States in Australia are beginning to remove subsidies to residential buyers of solar panels. More than 60,000 solar customers in South Australia have been the first to be hit with higher power bills after the subsidy ended last week. By January 1st, more than a quarter of a million residences in South Australia, New South Wales and Victoria will lose the subsidy. The Australian Energy Council said the incentive to kickstart the market for residential rooftop solar had run its course, and now it was time to return balance to the country’s energy market by re-introducing competitive market pricing.

In a world’s first, wave energy, solar power and battery storage will be integrated in one system in the western Australian city of Perth. The project enhances existing wave technology on the Garden Island naval base off Perth’s coast by adding a solar photo-voltaic array and battery energy storage system. Construction of the electrical microgrid will begin before the end of this year and should be in operation by mid-2017. The system provides an energy alternative for island nations that presently rely on electricity generated using expensive fossil fuels such as diesel.

A small energy company, Caelus Energy LLC, announced that it has made a “world-class” crude oil discovery in the US state of Alaska, which could be the largest find in the state in years. Located on the state’s northern Arctic coast, the field could hold as much as 6 billion barrels of oil, with about 1.8 to 2.4 billion barrels considered to be recoverable. If that is the case, the discovery would instantly raise Alaska’s statewide recoverable oil reserve base by about 80%. Getting to the oil will not be easy, though. Drilling must take place in the winter and Caelus will have to build a 125 mile long pipeline to connect to an existing pipeline system in Prudhoe Bay.

Philips Lighting says it has created the world’s most energy-efficient LED light bulb.  The light bulb reduces energy used for lighting by nearly 90% and last 15 times longer than conventional lighting. The Middle East city of Dubai has an agreement with Philips whereby it will install 2 million of these bulbs for residential and commercial use across the city next year and plans to increase this total to 10 million by 2021.

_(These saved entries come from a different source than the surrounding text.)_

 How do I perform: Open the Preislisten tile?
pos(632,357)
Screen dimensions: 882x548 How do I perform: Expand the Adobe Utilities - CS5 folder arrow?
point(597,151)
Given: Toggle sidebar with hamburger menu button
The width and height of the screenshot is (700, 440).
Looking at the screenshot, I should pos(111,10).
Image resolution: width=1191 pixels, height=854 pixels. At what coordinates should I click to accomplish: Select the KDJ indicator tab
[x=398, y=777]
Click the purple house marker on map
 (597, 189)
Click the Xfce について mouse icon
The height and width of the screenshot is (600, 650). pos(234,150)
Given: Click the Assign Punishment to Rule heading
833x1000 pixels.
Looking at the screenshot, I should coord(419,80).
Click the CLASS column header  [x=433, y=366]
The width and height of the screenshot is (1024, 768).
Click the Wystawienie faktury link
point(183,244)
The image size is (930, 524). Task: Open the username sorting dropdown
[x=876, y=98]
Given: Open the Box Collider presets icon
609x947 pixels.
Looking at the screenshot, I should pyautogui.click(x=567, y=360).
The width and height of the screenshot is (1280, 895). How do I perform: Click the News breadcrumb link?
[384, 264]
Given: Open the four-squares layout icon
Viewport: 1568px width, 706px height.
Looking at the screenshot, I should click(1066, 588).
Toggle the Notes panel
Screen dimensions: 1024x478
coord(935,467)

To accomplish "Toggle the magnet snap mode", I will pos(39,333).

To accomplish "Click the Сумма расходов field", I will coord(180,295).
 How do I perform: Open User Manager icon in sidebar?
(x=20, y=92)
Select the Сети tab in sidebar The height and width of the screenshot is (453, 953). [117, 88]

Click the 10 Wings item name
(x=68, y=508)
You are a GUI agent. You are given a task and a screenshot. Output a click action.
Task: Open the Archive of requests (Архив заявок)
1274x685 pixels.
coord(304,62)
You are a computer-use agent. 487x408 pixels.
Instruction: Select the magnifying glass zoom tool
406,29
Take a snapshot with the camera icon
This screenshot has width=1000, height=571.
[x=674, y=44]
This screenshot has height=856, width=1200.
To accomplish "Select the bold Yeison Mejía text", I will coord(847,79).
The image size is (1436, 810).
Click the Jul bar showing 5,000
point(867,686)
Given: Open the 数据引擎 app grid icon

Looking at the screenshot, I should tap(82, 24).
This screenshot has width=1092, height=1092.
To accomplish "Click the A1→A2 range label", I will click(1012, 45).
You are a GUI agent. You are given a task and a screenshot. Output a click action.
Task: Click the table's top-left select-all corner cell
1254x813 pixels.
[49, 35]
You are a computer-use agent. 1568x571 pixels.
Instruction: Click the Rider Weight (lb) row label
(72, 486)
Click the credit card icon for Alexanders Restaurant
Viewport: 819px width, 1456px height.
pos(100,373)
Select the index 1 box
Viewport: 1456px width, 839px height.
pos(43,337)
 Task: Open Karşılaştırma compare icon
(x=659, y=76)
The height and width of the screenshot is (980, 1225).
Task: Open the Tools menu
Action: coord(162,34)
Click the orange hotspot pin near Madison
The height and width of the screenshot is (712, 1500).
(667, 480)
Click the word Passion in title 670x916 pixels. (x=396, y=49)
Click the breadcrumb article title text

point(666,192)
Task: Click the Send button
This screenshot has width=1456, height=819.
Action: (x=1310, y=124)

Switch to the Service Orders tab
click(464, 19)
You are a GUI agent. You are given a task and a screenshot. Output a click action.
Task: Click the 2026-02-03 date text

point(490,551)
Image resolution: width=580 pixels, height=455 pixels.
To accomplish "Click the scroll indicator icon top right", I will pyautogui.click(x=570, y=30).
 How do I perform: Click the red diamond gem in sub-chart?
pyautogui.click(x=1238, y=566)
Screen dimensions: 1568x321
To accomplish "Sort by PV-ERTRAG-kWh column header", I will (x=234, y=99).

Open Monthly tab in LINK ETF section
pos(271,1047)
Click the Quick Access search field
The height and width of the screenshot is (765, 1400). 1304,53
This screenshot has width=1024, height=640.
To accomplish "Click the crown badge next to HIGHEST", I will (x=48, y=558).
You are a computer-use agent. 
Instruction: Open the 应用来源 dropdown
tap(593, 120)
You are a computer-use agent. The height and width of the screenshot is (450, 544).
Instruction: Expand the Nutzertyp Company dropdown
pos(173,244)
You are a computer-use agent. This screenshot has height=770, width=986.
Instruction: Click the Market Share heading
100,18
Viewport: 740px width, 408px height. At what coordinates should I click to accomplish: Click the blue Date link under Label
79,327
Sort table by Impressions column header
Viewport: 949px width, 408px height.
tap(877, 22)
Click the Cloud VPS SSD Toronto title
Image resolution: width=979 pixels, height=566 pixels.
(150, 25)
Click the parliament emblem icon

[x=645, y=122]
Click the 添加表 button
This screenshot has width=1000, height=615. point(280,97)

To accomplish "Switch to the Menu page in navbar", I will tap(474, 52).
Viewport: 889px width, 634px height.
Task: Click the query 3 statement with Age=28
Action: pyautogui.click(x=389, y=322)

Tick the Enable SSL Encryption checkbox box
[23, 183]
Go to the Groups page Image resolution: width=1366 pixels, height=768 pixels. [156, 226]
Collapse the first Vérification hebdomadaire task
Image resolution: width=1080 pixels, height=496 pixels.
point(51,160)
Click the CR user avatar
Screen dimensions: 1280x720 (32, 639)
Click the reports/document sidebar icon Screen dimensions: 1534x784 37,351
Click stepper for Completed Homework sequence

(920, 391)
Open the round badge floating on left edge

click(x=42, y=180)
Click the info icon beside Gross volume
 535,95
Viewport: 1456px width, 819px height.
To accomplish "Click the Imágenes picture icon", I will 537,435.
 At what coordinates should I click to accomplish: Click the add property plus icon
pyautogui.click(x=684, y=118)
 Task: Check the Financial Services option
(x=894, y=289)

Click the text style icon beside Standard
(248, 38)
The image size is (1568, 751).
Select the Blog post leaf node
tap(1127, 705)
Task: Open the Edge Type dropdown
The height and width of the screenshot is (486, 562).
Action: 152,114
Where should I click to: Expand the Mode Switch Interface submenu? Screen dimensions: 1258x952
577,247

The world’s largest coal plant capable of capturing its own carbon will start later this year near the southern US city of Houston, Texas. The 240-megawatt facility is expected to capture 90% of the carbon dioxide from its exhaust gas, and pump it 80 miles away before injecting it into depleted oil wells out of the atmosphere. The technology uses decades-old “scrubbing” technology to extract CO2 from combustion gasses. By pumping the waste gas into rock formations in abandoned wells, oil companies can recover the last bits of crude oil in those wells, and then sequester the CO2 underground. Only 14 carbon capture and storage plants exist in the world beyond the proof-of-concept stage, and many question whether capturing CO2 from fossil fuels, rather than keeping them in the ground, is realistic on a global scale.

German logistics giant Deutsche Post has designed and made its own electric delivery van. The company already has 1,000 of these vans on the road, and production has been raised to 5,000 vehicles a year, with the possibility of adding a second shift. Deutsche Post decided to make its own vans when traditional automakers turned down requests to build the electric vans in limited numbers. The vans are used by the firm for its own e-commerce deliveries. However, it will soon be deciding whether it will sell the vehicle on the open market and compete with other automakers. Advances in manufacturing software are allowing firms like Deutsche Post, Apple, Google and start-ups to get suppliers to design, engineer and test new vehicle concepts without hiring thousands of engineering staff or investing billions in tooling and factories. Technical and engineering know-how among this network of suppliers has blossomed since traditional manufacturers began farming out research and development to keep their own costs down after the global financial crisis of 2008-09. Today, suppliers produce components which make up 80% of a car.